Florida Proposal Would Defend Insurers Against Time Limited Bad Faith Suits
Legislation has been proposed in the Florida Senate that would ameliorate present law with respect to the liability of insurers for failing to accept “time limited” policy limit demands.
Since the Florida Supreme Court’s ruling in Berges v. Infinity Ins. Co. 896 So.2d 665 (Fla. 2004), liability insurers have been plagued by set up claims in cases with severe injuries and relatively low limits. The signature aspect of these cases is a demand by counsel for the tort claimant soon after the accident that the insurer pay its full limits within a short period of time (e.g. 30 days) that is generally less than the insurer would ordinarily need to conduct an investigation of the claim against its insured. Failure to accept the settlement as presented has been held tantamount to a counter-offer, subject the insurer to liability far in excess of the policy limits when the plaintiff thereafter withdraws the offer of settlement and pursues the case to trial.
Unlike the typical “failure to settle” claim, the plaintiff does not want the insurer to accept its settlement offer. Rather, the offer is only a pretext whereby the insurer’s failure to settle can form the basis for making funds available to the plaintiff commensurate with the plaintiff’s injuries. Nevertheless, Florida courts have refused to find that this transparently deceitful practice is a basis for avoiding bad faith claims.

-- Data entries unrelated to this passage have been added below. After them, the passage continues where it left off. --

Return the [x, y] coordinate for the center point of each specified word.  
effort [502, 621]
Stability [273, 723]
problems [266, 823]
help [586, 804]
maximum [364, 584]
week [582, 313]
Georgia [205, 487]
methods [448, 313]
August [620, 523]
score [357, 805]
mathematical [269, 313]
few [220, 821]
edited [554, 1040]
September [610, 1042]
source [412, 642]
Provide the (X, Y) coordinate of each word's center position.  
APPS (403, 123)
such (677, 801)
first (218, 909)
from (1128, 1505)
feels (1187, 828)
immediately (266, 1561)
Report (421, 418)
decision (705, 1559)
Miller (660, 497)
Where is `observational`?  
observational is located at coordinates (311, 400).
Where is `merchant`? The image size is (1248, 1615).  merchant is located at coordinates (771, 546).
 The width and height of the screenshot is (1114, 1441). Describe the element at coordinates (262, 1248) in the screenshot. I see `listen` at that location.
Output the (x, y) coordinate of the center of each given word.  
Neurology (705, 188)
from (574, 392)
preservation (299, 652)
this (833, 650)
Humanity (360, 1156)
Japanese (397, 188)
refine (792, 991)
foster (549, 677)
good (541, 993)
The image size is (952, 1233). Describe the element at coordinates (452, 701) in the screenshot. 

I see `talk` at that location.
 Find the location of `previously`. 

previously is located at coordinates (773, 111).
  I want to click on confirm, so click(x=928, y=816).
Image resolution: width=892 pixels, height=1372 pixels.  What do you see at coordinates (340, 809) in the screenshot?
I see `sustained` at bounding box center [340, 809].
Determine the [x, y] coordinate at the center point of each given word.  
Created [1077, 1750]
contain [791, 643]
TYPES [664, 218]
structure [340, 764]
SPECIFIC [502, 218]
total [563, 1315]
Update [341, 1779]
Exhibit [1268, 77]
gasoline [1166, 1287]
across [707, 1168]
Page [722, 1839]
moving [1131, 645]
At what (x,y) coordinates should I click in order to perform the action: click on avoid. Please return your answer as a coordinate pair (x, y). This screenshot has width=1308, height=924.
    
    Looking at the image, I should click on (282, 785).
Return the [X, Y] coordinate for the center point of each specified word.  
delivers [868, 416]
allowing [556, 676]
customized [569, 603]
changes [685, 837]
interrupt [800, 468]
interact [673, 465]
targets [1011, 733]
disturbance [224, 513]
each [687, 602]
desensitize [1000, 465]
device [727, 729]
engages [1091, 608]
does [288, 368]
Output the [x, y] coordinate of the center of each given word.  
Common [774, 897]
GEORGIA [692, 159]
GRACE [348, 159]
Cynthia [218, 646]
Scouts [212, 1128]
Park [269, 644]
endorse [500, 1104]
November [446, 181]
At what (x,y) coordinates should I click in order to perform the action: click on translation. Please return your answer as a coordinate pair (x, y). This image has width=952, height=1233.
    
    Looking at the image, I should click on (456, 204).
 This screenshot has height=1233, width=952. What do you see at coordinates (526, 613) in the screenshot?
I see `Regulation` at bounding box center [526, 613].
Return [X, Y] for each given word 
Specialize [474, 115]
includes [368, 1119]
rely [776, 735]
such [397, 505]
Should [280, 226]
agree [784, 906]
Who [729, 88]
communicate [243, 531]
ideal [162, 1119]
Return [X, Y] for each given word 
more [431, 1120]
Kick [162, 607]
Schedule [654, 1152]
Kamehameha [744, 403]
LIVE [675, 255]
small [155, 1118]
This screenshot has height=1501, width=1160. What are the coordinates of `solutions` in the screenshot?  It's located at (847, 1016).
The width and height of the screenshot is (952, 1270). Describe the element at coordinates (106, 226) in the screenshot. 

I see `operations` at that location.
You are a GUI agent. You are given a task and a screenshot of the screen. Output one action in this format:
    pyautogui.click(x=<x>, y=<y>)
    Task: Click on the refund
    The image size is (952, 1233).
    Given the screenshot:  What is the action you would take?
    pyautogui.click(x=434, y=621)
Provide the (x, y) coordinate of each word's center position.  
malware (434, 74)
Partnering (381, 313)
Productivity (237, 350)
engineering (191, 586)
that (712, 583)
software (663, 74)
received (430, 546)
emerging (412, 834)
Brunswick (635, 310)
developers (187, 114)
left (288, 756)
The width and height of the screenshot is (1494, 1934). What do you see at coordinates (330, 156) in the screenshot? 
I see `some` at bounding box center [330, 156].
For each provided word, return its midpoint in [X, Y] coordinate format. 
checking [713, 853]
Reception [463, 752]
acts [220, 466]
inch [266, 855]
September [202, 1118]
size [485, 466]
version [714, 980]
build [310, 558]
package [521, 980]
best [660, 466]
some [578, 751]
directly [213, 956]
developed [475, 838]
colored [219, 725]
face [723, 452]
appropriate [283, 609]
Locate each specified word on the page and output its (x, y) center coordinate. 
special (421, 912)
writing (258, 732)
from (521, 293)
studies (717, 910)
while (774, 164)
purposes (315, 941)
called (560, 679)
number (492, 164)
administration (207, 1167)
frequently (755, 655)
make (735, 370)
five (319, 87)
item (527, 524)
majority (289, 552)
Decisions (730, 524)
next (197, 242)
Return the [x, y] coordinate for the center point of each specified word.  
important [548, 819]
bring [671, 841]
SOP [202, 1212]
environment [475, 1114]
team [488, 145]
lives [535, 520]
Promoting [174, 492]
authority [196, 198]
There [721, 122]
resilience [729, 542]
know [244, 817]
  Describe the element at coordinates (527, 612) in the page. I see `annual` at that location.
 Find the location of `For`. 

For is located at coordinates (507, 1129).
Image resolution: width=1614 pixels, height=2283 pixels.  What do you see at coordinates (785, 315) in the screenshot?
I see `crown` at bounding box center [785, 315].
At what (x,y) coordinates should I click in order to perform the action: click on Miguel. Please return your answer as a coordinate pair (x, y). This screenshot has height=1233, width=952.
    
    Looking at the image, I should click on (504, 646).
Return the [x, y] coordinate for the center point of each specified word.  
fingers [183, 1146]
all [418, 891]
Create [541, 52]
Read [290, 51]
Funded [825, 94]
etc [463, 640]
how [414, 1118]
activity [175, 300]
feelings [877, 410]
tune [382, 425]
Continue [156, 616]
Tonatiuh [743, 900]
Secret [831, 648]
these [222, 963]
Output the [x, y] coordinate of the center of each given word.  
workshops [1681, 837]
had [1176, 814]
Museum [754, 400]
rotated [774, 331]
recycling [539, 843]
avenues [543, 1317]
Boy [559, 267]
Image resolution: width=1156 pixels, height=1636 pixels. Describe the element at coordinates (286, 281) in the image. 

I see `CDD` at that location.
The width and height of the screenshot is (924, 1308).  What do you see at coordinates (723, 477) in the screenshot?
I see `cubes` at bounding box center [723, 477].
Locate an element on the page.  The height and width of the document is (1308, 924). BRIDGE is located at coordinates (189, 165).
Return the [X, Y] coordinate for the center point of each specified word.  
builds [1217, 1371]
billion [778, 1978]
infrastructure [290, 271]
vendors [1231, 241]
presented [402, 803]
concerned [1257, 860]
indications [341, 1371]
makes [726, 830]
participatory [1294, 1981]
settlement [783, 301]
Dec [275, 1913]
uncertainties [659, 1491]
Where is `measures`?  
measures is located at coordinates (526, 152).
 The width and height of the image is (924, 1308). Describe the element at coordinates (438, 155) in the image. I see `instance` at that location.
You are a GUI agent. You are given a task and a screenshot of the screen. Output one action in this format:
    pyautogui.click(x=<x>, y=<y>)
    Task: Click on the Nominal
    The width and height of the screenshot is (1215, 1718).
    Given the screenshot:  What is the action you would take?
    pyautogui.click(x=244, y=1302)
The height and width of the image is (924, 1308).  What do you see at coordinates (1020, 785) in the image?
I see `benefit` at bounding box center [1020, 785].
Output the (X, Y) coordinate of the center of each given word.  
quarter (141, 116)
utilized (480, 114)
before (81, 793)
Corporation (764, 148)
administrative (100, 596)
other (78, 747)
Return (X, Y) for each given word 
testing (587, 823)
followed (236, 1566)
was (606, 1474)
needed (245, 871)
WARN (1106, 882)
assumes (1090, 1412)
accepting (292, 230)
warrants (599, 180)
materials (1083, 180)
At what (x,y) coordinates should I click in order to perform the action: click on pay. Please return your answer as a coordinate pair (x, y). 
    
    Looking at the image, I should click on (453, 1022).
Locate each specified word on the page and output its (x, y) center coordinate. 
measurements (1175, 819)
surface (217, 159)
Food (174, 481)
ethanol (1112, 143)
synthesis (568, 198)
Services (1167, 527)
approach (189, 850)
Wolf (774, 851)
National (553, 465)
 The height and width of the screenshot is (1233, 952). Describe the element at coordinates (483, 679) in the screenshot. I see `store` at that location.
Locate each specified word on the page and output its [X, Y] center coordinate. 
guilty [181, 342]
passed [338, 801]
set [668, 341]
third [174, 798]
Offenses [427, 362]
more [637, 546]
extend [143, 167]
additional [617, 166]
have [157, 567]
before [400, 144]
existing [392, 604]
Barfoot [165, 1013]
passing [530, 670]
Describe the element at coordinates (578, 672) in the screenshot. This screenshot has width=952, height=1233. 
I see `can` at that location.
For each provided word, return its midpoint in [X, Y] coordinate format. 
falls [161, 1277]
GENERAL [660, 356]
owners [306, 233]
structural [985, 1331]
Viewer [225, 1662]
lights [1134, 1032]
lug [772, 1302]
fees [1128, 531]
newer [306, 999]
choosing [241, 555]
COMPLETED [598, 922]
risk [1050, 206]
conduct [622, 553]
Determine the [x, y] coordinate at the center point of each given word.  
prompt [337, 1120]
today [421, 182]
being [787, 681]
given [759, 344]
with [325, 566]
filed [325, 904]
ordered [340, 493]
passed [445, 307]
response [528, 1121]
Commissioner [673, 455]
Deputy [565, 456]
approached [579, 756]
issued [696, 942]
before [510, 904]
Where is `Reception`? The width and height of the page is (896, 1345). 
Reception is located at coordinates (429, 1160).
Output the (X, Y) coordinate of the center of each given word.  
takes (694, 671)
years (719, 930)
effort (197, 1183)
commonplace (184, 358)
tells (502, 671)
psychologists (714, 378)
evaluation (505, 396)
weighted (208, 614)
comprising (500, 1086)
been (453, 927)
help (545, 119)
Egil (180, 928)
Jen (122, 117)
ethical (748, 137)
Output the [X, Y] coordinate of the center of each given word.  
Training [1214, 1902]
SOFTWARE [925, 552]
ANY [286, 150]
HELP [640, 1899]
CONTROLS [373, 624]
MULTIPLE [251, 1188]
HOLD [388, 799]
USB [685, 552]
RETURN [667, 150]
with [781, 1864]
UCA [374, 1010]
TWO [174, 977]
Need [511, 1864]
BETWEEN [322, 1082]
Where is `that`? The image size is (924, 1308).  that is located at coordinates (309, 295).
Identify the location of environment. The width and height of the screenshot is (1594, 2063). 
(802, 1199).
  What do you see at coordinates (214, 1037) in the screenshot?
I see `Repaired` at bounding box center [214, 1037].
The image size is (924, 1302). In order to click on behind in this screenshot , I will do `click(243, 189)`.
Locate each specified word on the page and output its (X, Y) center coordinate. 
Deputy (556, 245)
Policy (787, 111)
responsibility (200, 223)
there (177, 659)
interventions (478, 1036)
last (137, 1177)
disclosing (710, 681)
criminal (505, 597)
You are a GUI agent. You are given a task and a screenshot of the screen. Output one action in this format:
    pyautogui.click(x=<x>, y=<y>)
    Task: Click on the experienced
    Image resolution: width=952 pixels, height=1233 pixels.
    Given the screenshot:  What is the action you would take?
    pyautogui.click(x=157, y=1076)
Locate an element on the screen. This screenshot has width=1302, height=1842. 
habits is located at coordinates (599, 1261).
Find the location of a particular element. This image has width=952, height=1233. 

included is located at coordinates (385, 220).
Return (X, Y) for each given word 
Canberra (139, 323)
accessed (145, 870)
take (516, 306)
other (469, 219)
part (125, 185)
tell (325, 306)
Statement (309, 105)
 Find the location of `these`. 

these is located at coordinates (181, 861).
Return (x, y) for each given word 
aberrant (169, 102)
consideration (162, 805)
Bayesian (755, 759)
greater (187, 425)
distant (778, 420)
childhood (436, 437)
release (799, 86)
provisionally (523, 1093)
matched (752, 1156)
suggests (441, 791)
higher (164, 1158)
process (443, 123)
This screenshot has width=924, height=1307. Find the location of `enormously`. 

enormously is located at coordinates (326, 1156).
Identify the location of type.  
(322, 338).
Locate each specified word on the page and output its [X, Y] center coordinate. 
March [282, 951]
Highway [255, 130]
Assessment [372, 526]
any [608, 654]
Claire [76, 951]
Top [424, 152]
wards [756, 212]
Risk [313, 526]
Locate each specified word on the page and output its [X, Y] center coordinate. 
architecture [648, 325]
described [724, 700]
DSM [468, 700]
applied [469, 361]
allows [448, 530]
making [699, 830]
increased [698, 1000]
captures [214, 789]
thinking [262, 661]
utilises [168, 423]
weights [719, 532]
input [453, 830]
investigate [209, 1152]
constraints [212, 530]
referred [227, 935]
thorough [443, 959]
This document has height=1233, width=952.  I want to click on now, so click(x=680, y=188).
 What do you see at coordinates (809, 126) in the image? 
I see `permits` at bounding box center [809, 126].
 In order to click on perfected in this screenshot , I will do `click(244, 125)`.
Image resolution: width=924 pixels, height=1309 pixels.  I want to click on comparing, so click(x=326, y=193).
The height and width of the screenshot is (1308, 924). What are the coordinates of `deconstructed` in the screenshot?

In contrast to current law, which only requires that insurers act promptly to effectuate settlements on behalf of their insureds, Senate Bill 1650 would amend Section 624.155 to impose a reciprocal obligation on both the insured and any third party claimant demanding payment. Such parties would be required to cooperate fully with respect to settlement.
Further, a failure by the tort claimant to cooperate would serve as a defense to any subsequent bad faith claim against the insurer for failing to settle. Additionally, the legislation would give the insurer a 90-day window after receiving a written complaint to cure its claimed violation. Additionally, the legislation provides that in cases where multiple claimants are seeking compensation under a single policy, the insurer shall not be liable for extracontractual damages if it makes a written offer of its policy limits or tenders its limit into court for apportionment to the claimants. In such cases, the legislation provides that the insurer that tenders its limits is entitled to a release from its insured if the claimant accepts the tender.